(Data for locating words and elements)

- - - - - - -

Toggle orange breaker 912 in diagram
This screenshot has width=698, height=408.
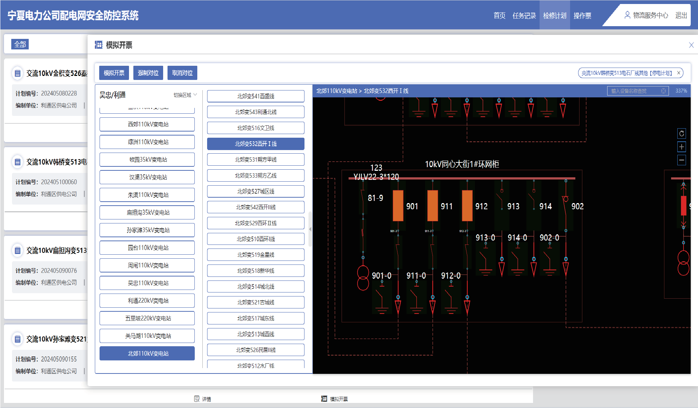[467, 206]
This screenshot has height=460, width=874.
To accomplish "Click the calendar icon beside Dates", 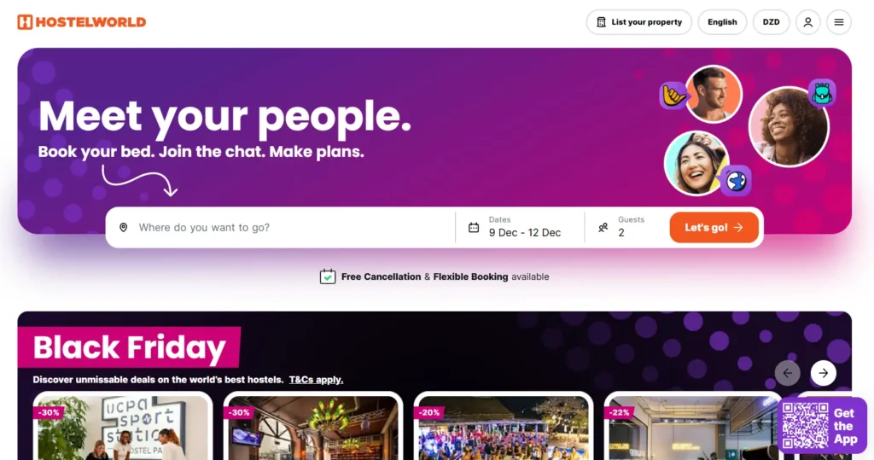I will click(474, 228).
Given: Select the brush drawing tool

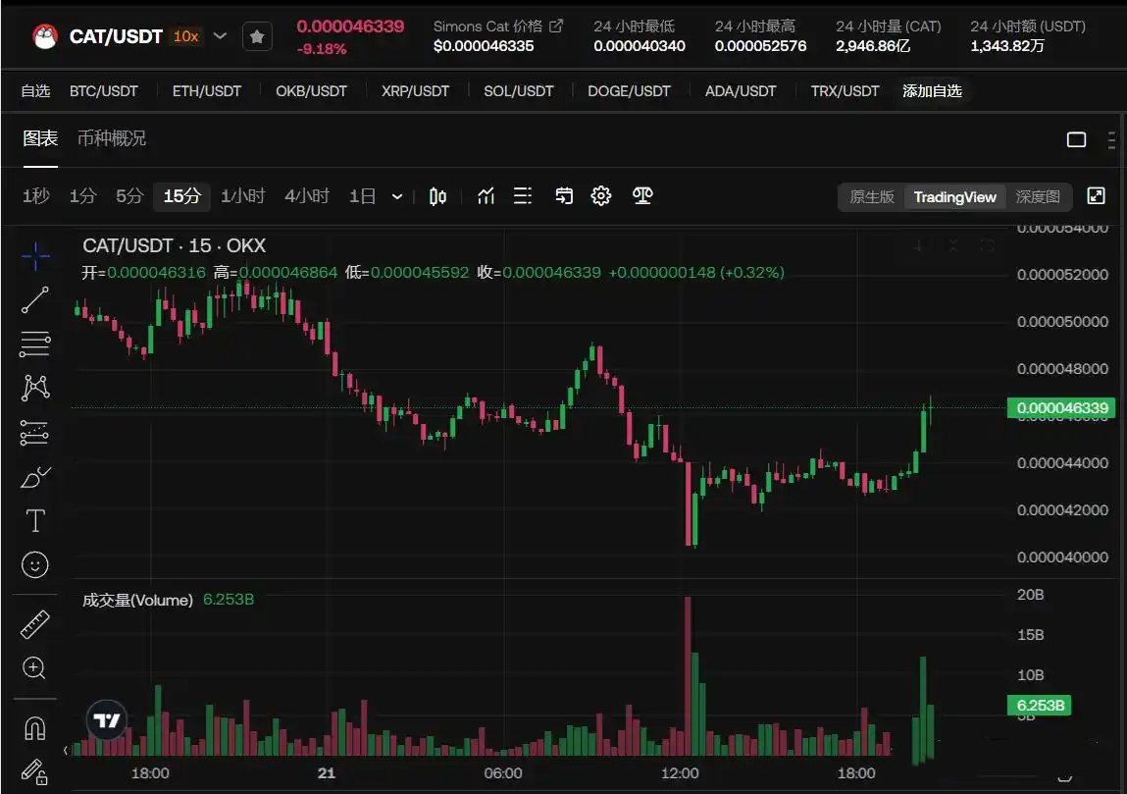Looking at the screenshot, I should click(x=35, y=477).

- - - - - - -

TASK BRIEF:
Show every line of the listing that contains the string "width". Treat uppercase and lowercase letters as distinct.

RESULT OF THE EXERCISE:
This screenshot has width=698, height=408.
This screenshot has height=460, width=874.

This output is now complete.